# Patching plaster around light switches



## 2muttsmom (Aug 7, 2010)

I've got a 130 year old house - most of which is original plaster walls. They guys who rehabbed it put in a number of electrical outlets and light switches where there apparently weren't any previously.

Problem is I think the guy who cut the holes in the plaster must have been partially blind!  Almost every hole cut was uneven and wider than it should have been. After putting in the socket/switch, they filled in the extra with caulk - I found this out when I went to paint the walls and when I took off the covers the caulk came with. So now I have gaps between the edge of the cover and the wall - most are about 1/2 - 3/4 inch.

What would be the best way to fix this? Paintable caulk? Spackling?


----------



## Proby (Jul 17, 2010)

Definitely spackle, but I would use the powder form typically called a setting compound, you can get it in a bag from Home Depot or Lowes. It dries quicker and it's a bit stronger. Also pick up a little bucket of typical joint compound.

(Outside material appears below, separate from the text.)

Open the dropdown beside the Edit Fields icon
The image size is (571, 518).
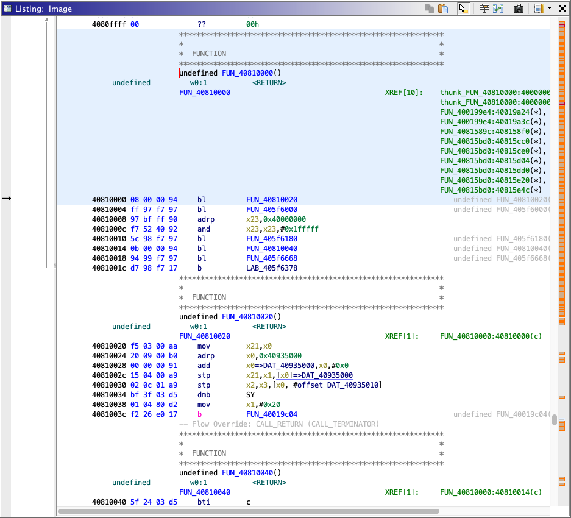[x=550, y=8]
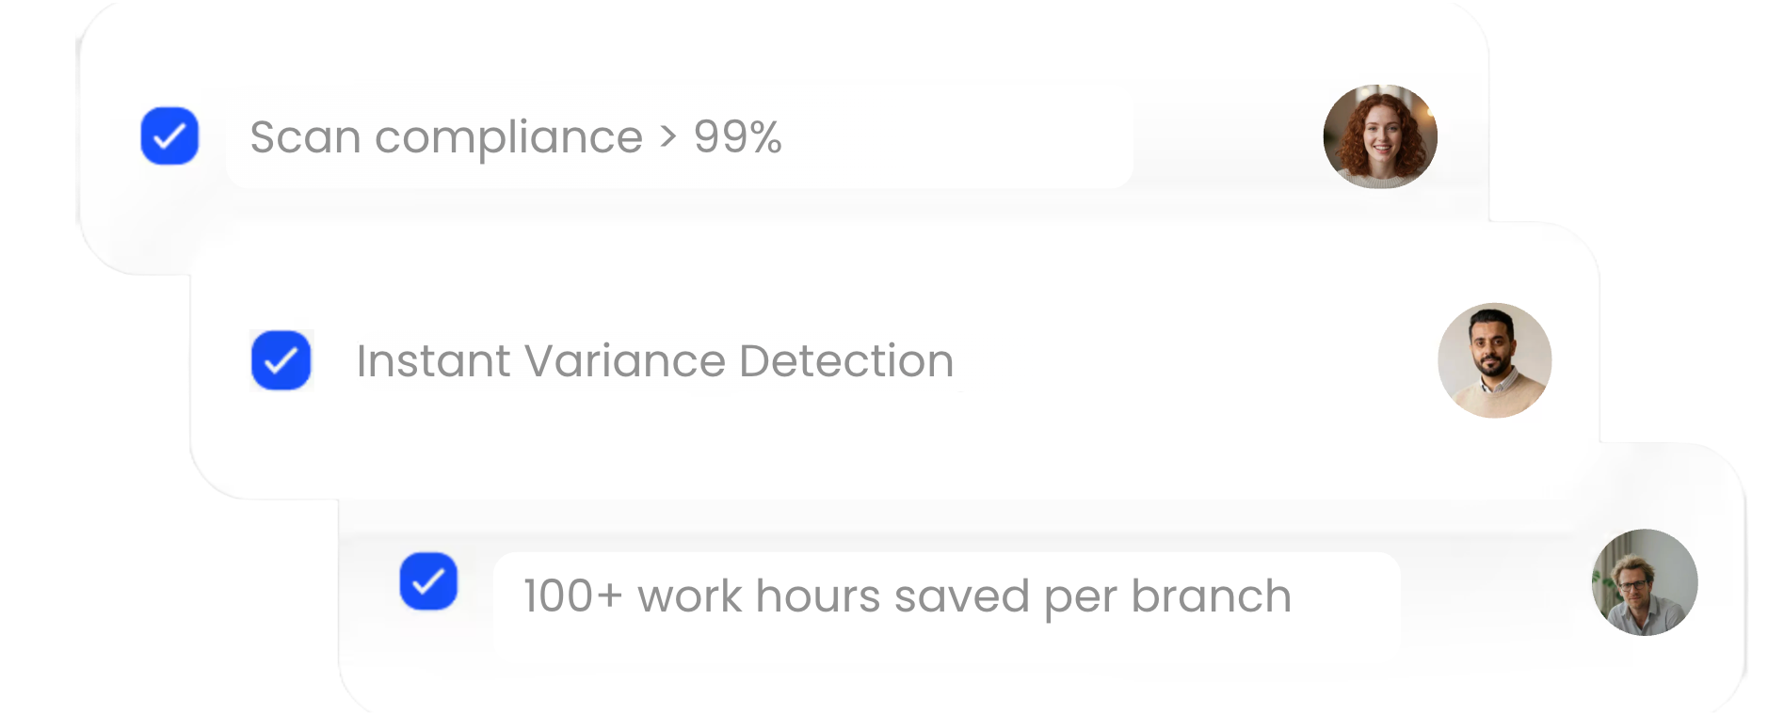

Mix up the setting compound and then go around your house smearing it between the box and the wall, just be careful with the metal blade around the electrical boxes.

After it's dry you can use the pre-mixed joint compound to give it a second coat, maybe even a third to make it pretty.

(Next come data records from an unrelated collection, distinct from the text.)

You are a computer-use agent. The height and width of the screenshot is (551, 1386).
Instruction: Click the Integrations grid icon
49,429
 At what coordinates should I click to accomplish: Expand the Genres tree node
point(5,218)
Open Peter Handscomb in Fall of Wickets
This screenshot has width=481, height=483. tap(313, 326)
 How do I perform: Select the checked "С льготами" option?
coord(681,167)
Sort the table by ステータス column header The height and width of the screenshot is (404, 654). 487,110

Or you can just go and buy a bunch of "goof plates" from the electrical aisle, they make oversized plates for this exact reason.


----------



## canadaclub (Oct 19, 2006)

2muttsmom said:


> they filled in the extra with caulk


Hate when that happens...might have just as well done nothing. Proby is right but I would also recomend using mesh tape as well.


----------



## Proby (Jul 17, 2010)

canadaclub said:


> Hate when that happens...might have just as well done nothing. Proby is right but I would also recomend using mesh tape as well.


If he uses tape, he will have to build that area up quite a bit then feather it out. This might make it a big project, especially if he isn't well experienced at taping. If he doesn't feather it perfectly and go around the entire box, you will see the uneven wall behind the flat cover plate.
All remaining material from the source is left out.